“Não existe bala de prata contra a corrupção”

Para o presidente do Instituto Ethos, uma das organizações que promovem a ética nos negócios, o combate à corrupção precisa ir além das medidas punitivas

Formado em sociologia pela Universidade de São Paulo, Caio Magri lidera uma das principais organizações do país que atuam no combate à corrupção e na promoção de responsabilidade social das empresas, o Instituto Ethos. Para Magri, esse tema entrou apenas de forma superficial no debate eleitoral, e é preciso tomar mais medidas para que a sociedade brasileira, de fato, tenha mais formas de prevenir a corrupção.

Como o senhor avalia o debate sobre o combate à corrupção nesta campanha eleitoral?

O tema está no debate, mas entrou de forma superficial e não tem sido capaz de fazer com que a sociedade entenda qual é a melhor proposta para, de fato, construir um país mais íntegro.

Por que o senhor diz isso?

Porque o combate à corrupção continua sendo tratado fundamentalmente com medidas punitivas. Nós temos uma consciência no Brasil de que só há um jeito de combater corrupção: colocando as pessoas na cadeia. Prender. Essa percepção é até justificável porque temos aí 500 anos de impunidade. Mas o combate à corrupção é um processo longo. Não existe uma bala de prata. E não se faz apenas com medidas punitivas. Temos de mudar o comportamento das pessoas, das empresas, dos dirigentes políticos. E temos, principalmente, de ter mais mecanismos de controle e transparência.

Em que pontos o Brasil avançou?

Há coisas que se consolidaram. Consolidaram-se o conceito de ficha limpa, o conceito de transparência da informação pública. Cristalizou-se a ideia de que as empresas têm responsabilidade como pessoa jurídica sobre os casos de corrupção. Isso também está consolidado. Mas ainda não está consolidada a perspectiva de que é possível combater a impunidade com ações que vão além da punição.

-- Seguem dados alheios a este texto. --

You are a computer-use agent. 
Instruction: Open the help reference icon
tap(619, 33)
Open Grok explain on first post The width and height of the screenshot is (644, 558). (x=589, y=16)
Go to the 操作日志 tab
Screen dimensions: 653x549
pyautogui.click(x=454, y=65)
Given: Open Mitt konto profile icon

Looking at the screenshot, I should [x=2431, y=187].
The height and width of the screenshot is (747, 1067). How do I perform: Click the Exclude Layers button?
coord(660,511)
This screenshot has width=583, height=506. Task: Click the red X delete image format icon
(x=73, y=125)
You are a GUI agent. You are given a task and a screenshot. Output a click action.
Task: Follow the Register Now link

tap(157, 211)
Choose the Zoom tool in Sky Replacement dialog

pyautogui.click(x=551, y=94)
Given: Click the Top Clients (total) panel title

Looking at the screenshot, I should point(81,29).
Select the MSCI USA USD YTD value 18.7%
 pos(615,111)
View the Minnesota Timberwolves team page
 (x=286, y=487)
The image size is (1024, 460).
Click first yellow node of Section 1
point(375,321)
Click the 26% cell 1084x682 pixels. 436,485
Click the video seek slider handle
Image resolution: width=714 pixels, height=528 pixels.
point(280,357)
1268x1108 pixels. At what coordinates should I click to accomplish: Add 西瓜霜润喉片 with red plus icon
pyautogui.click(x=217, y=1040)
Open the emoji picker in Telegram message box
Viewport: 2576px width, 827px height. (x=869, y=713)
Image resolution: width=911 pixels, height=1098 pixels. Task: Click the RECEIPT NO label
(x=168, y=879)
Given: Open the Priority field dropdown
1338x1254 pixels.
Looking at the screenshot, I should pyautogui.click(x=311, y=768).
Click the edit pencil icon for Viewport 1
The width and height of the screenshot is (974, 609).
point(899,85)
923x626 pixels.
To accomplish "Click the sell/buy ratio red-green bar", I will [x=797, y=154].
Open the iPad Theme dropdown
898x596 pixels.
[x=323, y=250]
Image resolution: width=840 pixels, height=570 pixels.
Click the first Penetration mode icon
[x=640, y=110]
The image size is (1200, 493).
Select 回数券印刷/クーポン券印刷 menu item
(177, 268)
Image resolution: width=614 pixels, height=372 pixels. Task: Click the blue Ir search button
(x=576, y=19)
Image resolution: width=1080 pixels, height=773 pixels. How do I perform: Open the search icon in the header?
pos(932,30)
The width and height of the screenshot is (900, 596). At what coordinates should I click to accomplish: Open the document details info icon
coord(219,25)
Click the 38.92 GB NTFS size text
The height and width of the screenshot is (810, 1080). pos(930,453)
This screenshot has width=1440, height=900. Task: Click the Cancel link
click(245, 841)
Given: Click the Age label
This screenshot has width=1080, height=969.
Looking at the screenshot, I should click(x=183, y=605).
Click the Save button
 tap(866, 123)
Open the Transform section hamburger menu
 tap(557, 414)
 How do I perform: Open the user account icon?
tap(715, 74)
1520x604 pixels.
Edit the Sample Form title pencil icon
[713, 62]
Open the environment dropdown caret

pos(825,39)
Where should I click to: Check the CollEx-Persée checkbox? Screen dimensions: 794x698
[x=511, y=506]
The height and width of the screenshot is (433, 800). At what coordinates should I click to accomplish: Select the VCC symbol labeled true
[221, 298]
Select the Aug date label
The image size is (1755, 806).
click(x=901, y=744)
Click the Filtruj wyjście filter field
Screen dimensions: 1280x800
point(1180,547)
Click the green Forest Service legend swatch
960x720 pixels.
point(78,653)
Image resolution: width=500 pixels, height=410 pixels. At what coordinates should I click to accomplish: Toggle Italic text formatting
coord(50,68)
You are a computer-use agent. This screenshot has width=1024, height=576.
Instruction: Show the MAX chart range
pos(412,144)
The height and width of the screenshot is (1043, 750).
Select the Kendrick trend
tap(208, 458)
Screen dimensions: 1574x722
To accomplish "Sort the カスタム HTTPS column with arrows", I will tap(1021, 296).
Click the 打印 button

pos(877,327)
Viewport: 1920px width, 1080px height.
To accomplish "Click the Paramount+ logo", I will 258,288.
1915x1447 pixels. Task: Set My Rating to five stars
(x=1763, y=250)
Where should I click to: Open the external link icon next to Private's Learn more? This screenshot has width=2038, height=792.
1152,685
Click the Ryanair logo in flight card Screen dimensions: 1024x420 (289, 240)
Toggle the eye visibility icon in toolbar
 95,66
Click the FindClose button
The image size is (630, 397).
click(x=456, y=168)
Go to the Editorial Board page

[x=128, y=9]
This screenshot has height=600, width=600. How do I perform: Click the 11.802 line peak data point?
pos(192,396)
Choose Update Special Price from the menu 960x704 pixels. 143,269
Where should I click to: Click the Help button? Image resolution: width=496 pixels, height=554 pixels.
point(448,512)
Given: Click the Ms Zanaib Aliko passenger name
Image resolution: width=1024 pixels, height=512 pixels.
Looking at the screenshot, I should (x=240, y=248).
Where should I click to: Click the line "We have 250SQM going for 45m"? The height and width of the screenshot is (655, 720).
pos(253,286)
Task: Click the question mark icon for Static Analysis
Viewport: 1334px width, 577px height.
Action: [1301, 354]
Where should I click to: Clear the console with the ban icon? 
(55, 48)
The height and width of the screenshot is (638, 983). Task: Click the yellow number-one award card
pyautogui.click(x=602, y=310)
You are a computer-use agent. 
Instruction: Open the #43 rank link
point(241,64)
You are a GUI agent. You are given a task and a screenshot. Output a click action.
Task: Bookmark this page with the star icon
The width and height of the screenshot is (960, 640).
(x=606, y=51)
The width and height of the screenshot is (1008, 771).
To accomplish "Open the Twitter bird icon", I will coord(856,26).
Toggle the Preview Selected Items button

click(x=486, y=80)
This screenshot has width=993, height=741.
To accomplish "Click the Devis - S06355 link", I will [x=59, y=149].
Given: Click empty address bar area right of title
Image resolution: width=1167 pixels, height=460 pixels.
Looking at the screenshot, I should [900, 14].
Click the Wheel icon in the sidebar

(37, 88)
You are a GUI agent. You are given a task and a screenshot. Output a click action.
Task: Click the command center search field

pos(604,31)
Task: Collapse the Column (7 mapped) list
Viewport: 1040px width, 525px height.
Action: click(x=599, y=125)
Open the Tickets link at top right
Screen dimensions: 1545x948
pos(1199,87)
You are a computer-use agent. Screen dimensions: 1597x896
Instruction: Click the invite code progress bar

Quais medidas são necessárias para isso?

A coalizão Unidos Contra a Corrupção, da qual fazemos parte, elaborou um pacote de 70 medidas que foram produzidas por mais de 300 especialistas em consulta com a sociedade civil. Uma medida que pode ter um impacto grande é fazer uma nova lei de licitações e compras públicas. Outra é a regulamentação do lobby. Mas há outras: tipificar o crime de corrupção entre entes privados; aprimorar a regulamentação dos acordos de leniência; criar mecanismos de proteção a testemunhas que denunciam casos de corrupção; aumentar a transparência sobre a estrutura societária. Este último ponto é importantíssimo.

Por que ele é importante?

Porque obriga as empresas a identificar quem são as pessoas físicas beneficiárias finais dos lucros gerados. Isso traz mais transparência e faz com que os donos possam ser cobrados. Não existe mais aquela coisa de a empresa estar em nome de uma offshore. Na Inglaterra isso já é lei.

Essas medidas já foram apresentadas ao Congresso?

Divulgamos a proposta no meio do ano e ela foi apresentada para os candidatos à Presidência nos últimos meses.

Os candidatos aderiram às propostas?

A adesão tem sido interessante. Todos que estiveram com a gente concordaram. Estão dispostos a induzir essa discussão dentro do Congresso. Agora, a gente ainda tem um caminho longo pela frente, para que as medidas sejam debatidas e aprovadas. Mas, se a sociedade não participar, não pressionar, não há saída.